The issue seems to be that when it encounters e.g., ‘/contact/’, it compares page2 to page. It does not seem to take in the prepend operation before doing the comparison.

How do I fix this?

I have tried using parenthesis like this:

 {% if page2.url     ==     ( page.url | prepend: "/da")  %}

But this does not work as it fails to detect when danish pages actually exist.
It results in output like this:

'/da/contact/' == '/da/contact/':
        '/da/contact/' does not match '/da/contact/'


        '':
        '/contact/':
      DANISH PAGE DOES NOT EXIST ON 
      /da/contact/

I think I fixed it using capture:

    {% assign da_page_exists = false %}                                      
    {%- capture da_url -%}                                                   
      {{ page.url |prepend: "/da" }}                                         
    {%-  endcapture -%}                                                      
    {% for page2 in site.pages %}                                            
      {% if page2.url == da_url  %}                                          
        {% assign da_page_exists = true %}                                   
        Found corresponding Danish page for '{{ page.url }}' on '{{ "/da" | append: page.url }}'
        {{ page2.url }}                                                      
        {% break %}                                                          
      {% endif %}                                                            
    {% endfor %}                                                             
                                                                             
    {% if da_page_exists %}                                                  
      {{ page.url }}:                                                        
      DANISH PAGE EXISTS ON.                                                 
      {{ "/da" | append: page.url }}                                         
    {% else %}                                                               
        '{{ page2.url }}':                                                   
        '{{ page.url }}':                                                    
      DANISH PAGE DOES NOT EXIST ON.                                         
      {{ "/da" | append: page.url }}                                         
    {% endif %}                             

Not sure if this is the best way to do it…

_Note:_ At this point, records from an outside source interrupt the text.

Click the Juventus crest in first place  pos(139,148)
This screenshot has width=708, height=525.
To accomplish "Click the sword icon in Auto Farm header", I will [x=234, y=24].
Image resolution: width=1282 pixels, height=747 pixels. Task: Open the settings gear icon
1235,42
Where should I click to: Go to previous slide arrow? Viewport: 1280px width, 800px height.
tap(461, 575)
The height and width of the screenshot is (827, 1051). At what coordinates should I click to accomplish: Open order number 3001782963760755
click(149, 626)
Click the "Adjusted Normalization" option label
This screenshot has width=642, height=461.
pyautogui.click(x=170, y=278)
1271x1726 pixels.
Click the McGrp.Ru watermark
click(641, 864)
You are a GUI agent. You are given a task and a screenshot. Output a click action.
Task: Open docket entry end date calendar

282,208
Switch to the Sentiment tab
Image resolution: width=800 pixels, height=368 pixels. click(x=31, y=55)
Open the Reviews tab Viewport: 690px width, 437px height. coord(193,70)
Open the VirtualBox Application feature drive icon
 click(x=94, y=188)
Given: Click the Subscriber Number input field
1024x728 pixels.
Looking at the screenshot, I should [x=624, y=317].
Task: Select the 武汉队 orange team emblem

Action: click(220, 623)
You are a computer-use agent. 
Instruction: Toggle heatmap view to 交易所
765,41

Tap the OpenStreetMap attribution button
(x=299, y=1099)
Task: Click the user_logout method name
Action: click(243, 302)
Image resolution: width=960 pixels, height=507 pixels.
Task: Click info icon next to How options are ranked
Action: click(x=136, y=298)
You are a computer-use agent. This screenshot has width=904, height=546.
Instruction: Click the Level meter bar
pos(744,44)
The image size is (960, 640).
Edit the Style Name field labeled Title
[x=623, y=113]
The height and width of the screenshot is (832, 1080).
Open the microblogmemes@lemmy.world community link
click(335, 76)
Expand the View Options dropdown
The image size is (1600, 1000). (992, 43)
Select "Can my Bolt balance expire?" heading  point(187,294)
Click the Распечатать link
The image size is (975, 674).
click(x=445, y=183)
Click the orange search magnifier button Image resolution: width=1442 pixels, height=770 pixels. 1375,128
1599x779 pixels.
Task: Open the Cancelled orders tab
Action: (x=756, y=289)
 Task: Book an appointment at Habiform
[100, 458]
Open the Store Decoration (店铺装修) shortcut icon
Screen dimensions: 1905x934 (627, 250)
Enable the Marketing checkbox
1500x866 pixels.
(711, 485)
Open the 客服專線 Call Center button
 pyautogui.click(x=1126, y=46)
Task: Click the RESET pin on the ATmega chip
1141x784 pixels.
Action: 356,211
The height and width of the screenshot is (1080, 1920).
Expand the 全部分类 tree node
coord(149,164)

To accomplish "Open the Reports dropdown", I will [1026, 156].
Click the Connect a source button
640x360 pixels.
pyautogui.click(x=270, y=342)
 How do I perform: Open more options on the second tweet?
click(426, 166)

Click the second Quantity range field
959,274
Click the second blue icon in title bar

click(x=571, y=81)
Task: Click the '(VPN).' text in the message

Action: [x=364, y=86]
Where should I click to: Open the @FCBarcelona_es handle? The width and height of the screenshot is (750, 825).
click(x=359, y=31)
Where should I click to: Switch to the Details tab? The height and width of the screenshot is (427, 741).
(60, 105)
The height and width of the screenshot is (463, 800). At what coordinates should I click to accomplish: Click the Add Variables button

I’ve not done something like that before but I guess it looks good.

The main issue is going to be performance - for loops can be slow if you have a lot of pages (100s?) and then call that loop on a lot of pages. If it is just in one place then it probably isn’t too big a deal.

If you are creating a multilingual site I would recommend using polyglot to help you handle different languages from your site. Its default solution for this problem is to fallback to your default language, which I think is a nice solution.